Melanoma pipeline: In search of the next-generation CTLA-4


The launch of Bristol-Myers Squibb’s (BMS) Yervoy (ipilimumab) in 2011 marked the first new branded treatment for metastatic melanoma in 13 years and the first immuno-oncology product approved for any indication.

Yervoy is a monoclonal antibody (mAb) directed against the human T-cell receptor cytotoxic T-lymphocyte-associated antigen 4 (CTLA-4) and its activity boosts the immune system's ability to fight tumours. The drug is heralded as a scientific breakthrough and it helped extend survival in patients with advanced melanoma.

Yervoy’s four-dose treatment costs roughly $140,000. Yervoy ran into a series of reimbursement blocks in markets such as the UK and Australia that resulted in delayed approvals, with discounts being offered by the company to appease cost-effectiveness watchdogs such as the UK’s National Institute for Health and Care Excellence (NICE). In subsequent years, programmed death-1 (PD-1) drugs Opdivo (nivolumab) and Keytruda (pembrolizumab) were approved in melanoma, which were both deemed to be safer and more efficacious than Yervoy. The advent of PD-1-based regimens, together with the notoriety of Yervoy for having substantial toxicity levels, resulted in the drug being progressively side-lined.

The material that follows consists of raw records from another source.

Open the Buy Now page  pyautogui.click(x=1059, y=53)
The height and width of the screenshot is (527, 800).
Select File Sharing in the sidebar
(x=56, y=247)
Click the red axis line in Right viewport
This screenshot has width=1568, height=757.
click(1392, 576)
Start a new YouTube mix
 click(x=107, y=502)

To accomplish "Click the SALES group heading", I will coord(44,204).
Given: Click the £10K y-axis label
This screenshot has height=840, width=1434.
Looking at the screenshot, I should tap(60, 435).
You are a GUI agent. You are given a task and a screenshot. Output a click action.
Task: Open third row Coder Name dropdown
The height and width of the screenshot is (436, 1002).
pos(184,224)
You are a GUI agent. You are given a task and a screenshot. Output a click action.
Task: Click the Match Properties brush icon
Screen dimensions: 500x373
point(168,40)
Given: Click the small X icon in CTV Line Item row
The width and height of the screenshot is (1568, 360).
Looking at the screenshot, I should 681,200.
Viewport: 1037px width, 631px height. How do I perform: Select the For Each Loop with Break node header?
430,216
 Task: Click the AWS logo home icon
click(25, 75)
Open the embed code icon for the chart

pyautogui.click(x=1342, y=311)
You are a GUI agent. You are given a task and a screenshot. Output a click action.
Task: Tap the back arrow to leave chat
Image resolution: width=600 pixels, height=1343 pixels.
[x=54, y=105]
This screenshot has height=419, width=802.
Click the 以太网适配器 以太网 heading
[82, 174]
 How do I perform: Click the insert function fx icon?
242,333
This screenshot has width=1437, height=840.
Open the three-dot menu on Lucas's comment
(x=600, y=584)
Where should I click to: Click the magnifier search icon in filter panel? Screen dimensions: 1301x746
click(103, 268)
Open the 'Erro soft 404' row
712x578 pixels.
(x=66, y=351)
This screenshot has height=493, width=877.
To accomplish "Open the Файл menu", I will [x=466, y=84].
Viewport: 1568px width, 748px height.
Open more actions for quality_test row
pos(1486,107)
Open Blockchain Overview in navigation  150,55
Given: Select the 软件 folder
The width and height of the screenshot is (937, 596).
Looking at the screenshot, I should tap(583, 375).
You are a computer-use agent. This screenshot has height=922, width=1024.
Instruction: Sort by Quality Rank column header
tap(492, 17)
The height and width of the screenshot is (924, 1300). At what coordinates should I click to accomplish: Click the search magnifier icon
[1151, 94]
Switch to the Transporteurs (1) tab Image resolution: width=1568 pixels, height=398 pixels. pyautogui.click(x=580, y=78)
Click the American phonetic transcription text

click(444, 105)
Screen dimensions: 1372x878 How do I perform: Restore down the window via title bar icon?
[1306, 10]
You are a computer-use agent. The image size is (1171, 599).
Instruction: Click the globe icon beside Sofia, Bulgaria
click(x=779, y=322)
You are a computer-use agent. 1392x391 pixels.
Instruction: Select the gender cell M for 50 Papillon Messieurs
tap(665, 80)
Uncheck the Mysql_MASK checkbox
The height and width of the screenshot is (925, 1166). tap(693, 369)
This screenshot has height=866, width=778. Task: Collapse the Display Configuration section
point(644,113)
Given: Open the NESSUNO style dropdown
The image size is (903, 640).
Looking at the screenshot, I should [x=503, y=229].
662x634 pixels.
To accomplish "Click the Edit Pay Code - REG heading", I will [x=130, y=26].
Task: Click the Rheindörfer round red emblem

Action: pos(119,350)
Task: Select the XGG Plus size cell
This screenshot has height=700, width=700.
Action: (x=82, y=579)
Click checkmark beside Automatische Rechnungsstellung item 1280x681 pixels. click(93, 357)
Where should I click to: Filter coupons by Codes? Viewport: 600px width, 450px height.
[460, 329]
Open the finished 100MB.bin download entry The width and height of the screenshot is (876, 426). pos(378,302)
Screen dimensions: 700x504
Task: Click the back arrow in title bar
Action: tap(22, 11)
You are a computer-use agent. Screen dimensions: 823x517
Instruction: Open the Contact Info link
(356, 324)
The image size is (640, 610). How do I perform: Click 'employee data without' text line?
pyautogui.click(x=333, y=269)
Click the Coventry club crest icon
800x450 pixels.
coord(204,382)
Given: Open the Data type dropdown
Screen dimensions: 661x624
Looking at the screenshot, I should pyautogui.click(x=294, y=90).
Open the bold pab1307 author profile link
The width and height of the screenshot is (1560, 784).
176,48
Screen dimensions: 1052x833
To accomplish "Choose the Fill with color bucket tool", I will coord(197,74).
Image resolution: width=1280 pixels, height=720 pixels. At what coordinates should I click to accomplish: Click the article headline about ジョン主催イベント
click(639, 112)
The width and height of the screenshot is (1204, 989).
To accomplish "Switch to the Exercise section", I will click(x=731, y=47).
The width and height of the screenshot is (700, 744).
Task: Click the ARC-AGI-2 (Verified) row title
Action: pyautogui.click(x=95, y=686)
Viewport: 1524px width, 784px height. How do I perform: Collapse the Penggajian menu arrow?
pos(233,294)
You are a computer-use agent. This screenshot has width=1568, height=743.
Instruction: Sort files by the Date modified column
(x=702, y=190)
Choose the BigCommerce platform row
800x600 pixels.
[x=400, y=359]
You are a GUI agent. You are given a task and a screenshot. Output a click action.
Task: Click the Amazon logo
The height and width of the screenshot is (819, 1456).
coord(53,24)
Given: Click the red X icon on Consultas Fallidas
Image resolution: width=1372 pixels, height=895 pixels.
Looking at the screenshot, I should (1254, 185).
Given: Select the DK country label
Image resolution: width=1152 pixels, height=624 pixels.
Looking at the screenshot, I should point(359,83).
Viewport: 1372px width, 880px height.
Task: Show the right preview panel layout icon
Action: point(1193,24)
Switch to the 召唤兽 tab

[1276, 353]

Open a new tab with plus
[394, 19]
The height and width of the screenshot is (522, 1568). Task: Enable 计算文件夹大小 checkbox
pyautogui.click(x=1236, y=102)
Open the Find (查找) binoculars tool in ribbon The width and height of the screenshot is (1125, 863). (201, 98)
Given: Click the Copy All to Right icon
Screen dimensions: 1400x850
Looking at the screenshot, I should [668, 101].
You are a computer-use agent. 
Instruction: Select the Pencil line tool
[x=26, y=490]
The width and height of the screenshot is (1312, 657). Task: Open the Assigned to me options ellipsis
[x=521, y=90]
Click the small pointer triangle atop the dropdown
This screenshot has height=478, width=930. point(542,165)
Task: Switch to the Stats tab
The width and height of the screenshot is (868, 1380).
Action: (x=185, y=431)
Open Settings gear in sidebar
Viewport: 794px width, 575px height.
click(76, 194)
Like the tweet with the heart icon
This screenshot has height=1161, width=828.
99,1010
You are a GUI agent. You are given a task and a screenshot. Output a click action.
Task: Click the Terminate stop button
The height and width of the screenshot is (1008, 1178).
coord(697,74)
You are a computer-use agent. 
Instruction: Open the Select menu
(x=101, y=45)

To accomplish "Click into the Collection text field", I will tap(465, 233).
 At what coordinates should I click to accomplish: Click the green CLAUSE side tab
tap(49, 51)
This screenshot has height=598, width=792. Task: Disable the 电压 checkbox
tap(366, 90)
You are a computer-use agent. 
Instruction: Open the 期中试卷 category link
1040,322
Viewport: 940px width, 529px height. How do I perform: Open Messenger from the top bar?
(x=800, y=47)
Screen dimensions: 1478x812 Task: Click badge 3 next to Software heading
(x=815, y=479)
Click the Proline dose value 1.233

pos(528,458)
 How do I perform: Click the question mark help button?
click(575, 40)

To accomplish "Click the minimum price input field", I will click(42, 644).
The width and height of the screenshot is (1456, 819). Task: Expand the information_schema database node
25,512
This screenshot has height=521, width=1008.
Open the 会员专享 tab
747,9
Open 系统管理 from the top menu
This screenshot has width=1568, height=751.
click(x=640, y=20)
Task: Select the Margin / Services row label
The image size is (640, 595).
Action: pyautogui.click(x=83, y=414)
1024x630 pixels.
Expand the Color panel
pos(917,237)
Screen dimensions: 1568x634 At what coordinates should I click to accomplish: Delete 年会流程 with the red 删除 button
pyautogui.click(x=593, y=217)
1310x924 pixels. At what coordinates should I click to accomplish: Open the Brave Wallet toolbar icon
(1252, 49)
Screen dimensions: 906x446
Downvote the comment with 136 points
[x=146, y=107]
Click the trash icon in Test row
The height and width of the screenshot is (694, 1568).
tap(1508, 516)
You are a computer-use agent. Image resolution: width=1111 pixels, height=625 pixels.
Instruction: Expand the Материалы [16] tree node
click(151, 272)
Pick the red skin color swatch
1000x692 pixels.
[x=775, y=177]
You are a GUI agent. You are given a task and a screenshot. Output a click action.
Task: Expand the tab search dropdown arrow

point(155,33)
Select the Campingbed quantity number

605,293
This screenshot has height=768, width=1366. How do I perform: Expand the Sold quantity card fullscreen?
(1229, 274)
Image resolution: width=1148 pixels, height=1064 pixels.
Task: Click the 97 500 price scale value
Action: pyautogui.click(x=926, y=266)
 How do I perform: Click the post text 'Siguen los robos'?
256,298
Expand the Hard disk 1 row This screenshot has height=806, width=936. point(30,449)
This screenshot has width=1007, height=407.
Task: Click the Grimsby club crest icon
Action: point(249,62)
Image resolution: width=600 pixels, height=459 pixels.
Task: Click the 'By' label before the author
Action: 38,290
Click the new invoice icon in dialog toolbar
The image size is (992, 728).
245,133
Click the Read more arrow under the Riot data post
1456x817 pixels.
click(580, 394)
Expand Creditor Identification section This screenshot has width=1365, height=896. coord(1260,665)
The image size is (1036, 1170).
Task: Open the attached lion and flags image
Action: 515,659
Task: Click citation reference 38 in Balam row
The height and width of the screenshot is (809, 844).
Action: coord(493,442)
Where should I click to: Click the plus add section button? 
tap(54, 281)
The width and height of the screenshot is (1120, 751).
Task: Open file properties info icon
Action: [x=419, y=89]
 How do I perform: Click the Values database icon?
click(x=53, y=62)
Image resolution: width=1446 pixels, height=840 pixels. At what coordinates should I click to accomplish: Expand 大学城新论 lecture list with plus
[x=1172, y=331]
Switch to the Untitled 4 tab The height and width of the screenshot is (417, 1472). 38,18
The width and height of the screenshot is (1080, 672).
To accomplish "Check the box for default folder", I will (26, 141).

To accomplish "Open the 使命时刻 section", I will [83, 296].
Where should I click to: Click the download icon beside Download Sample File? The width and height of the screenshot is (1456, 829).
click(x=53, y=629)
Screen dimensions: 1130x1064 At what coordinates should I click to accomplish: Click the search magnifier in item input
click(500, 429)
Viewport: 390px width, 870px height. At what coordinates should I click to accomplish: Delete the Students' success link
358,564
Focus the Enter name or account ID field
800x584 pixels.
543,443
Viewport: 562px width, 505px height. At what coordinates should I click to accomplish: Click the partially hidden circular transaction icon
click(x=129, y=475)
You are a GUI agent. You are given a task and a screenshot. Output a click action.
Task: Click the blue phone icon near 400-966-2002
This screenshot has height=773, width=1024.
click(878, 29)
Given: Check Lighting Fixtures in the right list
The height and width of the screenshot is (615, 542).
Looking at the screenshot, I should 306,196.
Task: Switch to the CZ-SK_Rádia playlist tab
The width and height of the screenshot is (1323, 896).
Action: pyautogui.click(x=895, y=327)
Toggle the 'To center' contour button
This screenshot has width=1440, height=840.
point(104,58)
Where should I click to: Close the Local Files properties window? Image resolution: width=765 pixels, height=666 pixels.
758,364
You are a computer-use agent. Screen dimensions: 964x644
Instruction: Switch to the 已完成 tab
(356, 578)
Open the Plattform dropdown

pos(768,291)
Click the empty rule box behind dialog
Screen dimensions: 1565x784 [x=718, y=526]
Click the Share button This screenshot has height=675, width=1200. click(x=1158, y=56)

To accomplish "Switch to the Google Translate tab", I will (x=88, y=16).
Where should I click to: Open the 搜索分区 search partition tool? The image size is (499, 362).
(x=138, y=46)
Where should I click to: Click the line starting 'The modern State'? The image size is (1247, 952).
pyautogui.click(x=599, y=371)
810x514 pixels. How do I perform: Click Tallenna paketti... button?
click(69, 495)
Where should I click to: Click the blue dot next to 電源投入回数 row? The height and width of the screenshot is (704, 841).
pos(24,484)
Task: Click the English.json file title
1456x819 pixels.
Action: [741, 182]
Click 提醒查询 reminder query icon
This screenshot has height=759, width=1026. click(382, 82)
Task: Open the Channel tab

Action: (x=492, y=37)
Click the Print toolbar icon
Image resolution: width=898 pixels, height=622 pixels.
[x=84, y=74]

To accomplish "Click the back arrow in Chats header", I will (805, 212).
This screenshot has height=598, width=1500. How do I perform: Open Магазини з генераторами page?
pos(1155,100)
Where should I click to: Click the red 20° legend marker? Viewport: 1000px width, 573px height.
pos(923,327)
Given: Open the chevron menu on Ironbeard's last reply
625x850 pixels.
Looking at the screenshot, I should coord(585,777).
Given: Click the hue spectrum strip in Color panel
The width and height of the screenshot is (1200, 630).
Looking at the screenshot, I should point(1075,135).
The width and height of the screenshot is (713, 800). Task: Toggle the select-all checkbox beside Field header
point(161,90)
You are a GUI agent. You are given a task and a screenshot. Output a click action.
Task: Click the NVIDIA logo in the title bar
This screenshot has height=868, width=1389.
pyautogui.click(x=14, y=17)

BMS is pursuing a next-generation anti-CTLA-4 agent devoid of the unfavourable toxicity profile of Yervoy. New patents were filed by BMS in 2014 regarding the design or modification of anti-CTLA-4 antibodies, to enhance their activity and reduce toxicity. This move alludes to the company’s interest in securing a position for anti-CTLA-4 antibodies within the future treatment paradigm.

A Phase I/IIa trial has recently been registered by BMS for BMS-986218, which involves 452 patients. This is a  high number for a first-in-human study. According to the National Cancer Institute, BMS-986218 is an engineered version of Yervoy. Notably, the study design compares Yervoy and BMS-986218 monotherapy, as well as BMS-986218 combined with Opdivo.

Success of BMS’ Phase I/IIa trial has the potential to invigorate BMS’ position as a leader in anti-CTLA-4 drugs and to fend off competitor AstraZeneca’s tremelimumab, which is an anti-CTLA-4 mAb. BMS-986218 has an edge over tremelimumab with respect to clinical development in melanoma, as BMS has established its presence in that setting. Notably, tremelimumab is a drug that has previously been shown to be ineffective as first-line treatment in patients with advanced melanoma. It is is currently in Phase III development for other cancer indications besides.

BMS’ strategy to develop a second anti-CTLA-4 mAb offers an avenue to improve upon the currently available PD-1/CTLA-4 combinatorial treatments, such as BMS’ Opdivo + Yervoy. The race for developing the next-generation anti-CTLA-4 drug is heating up, and the readout from the BMS trial is thereby eagerly awaited.